# [Input]
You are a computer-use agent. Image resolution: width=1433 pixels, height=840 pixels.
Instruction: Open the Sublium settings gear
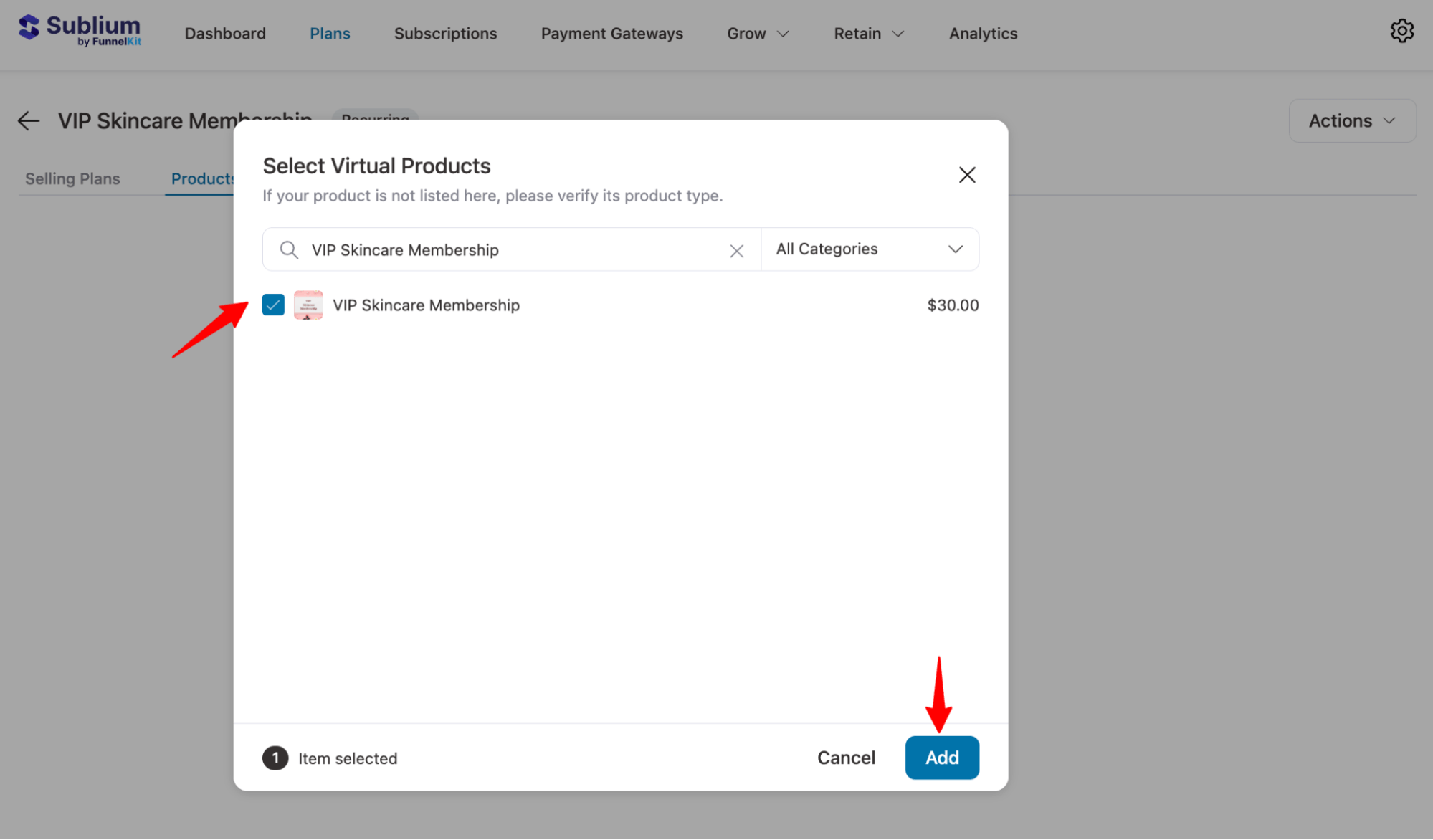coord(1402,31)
--
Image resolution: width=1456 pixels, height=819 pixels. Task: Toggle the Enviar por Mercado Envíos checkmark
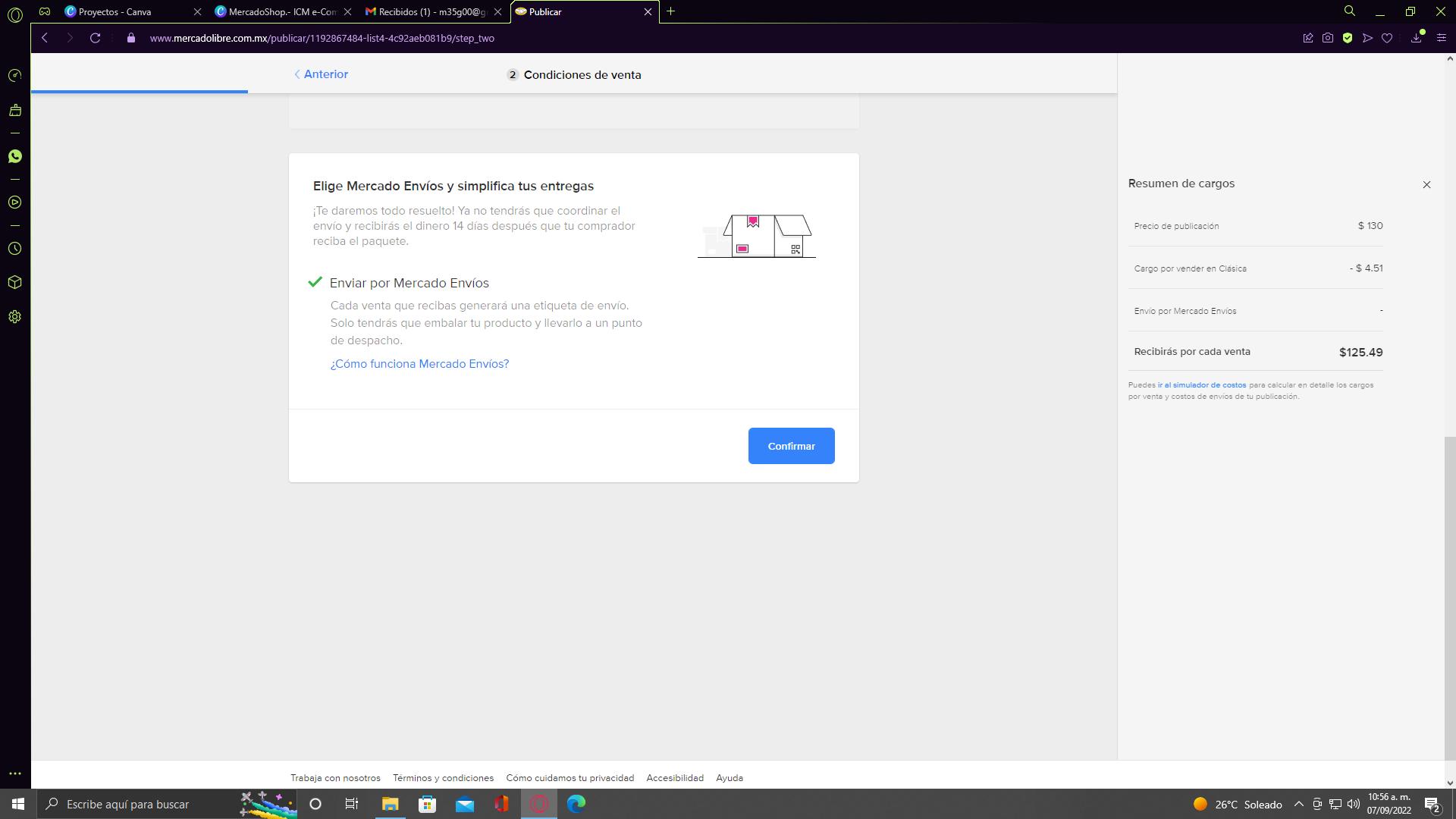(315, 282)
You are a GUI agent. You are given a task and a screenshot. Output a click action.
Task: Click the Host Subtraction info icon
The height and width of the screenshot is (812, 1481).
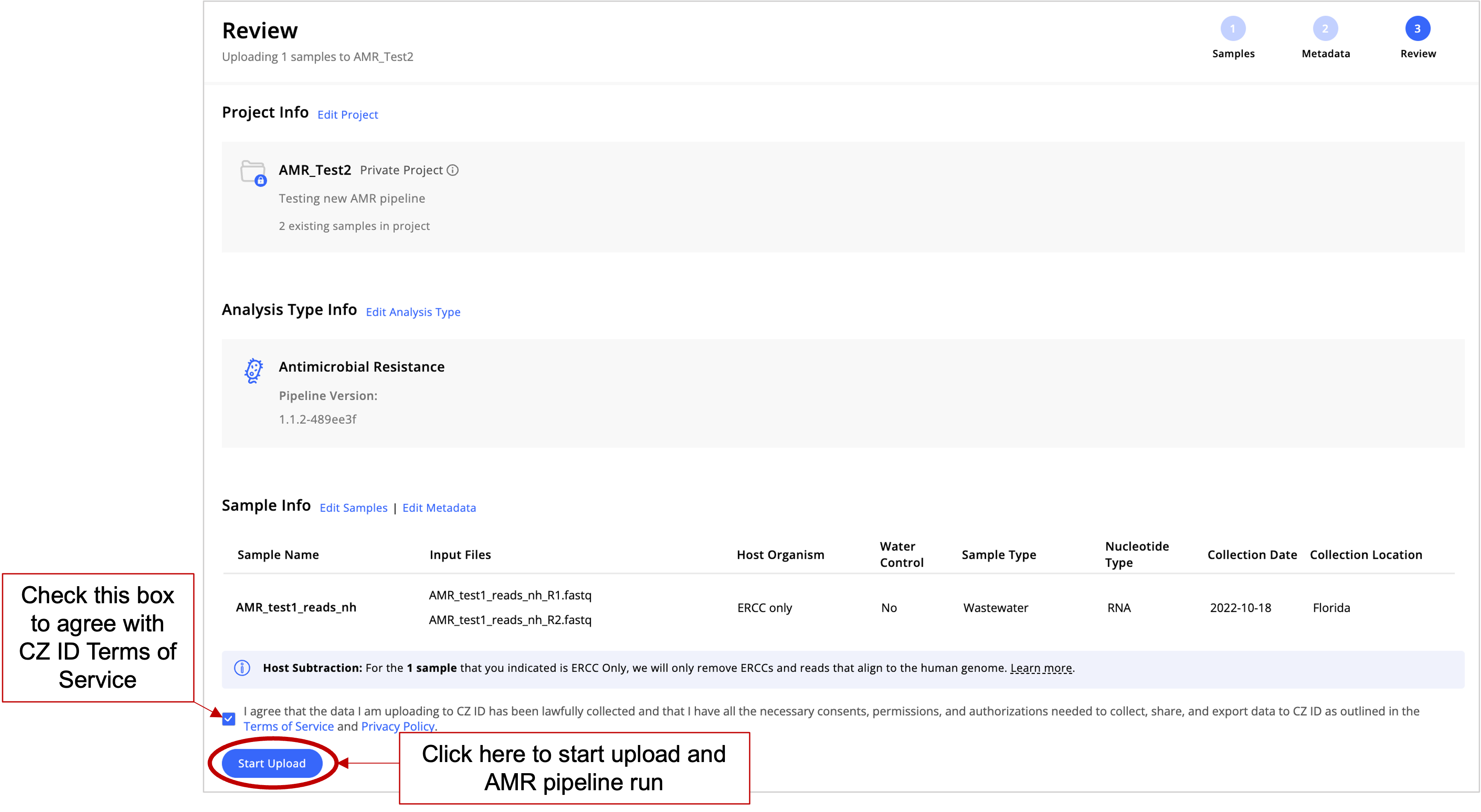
--
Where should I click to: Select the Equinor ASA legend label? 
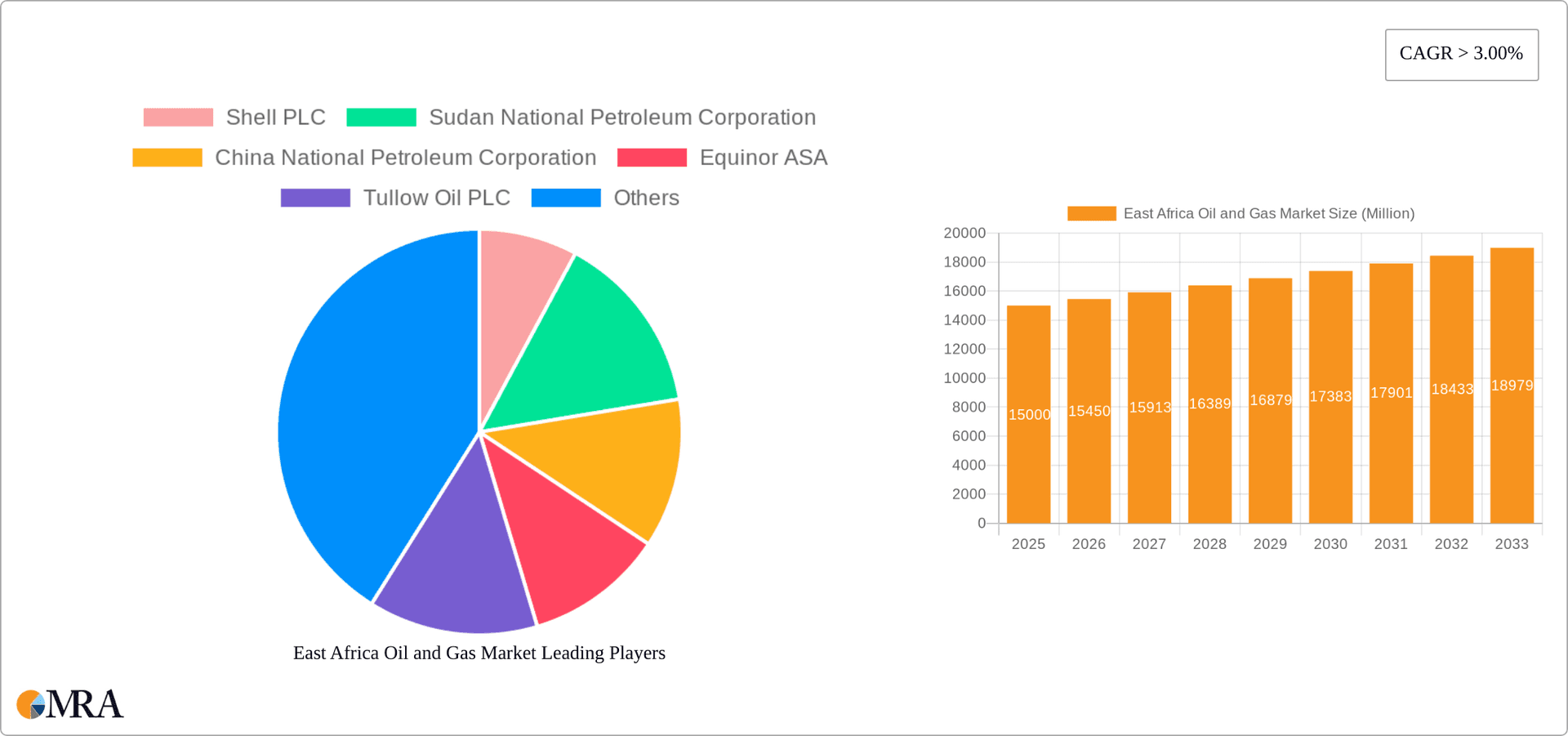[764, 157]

# [What is being asked]
Reply with a number alone, the number of lines of the records that hold the word "agent".

# [Task solution]
2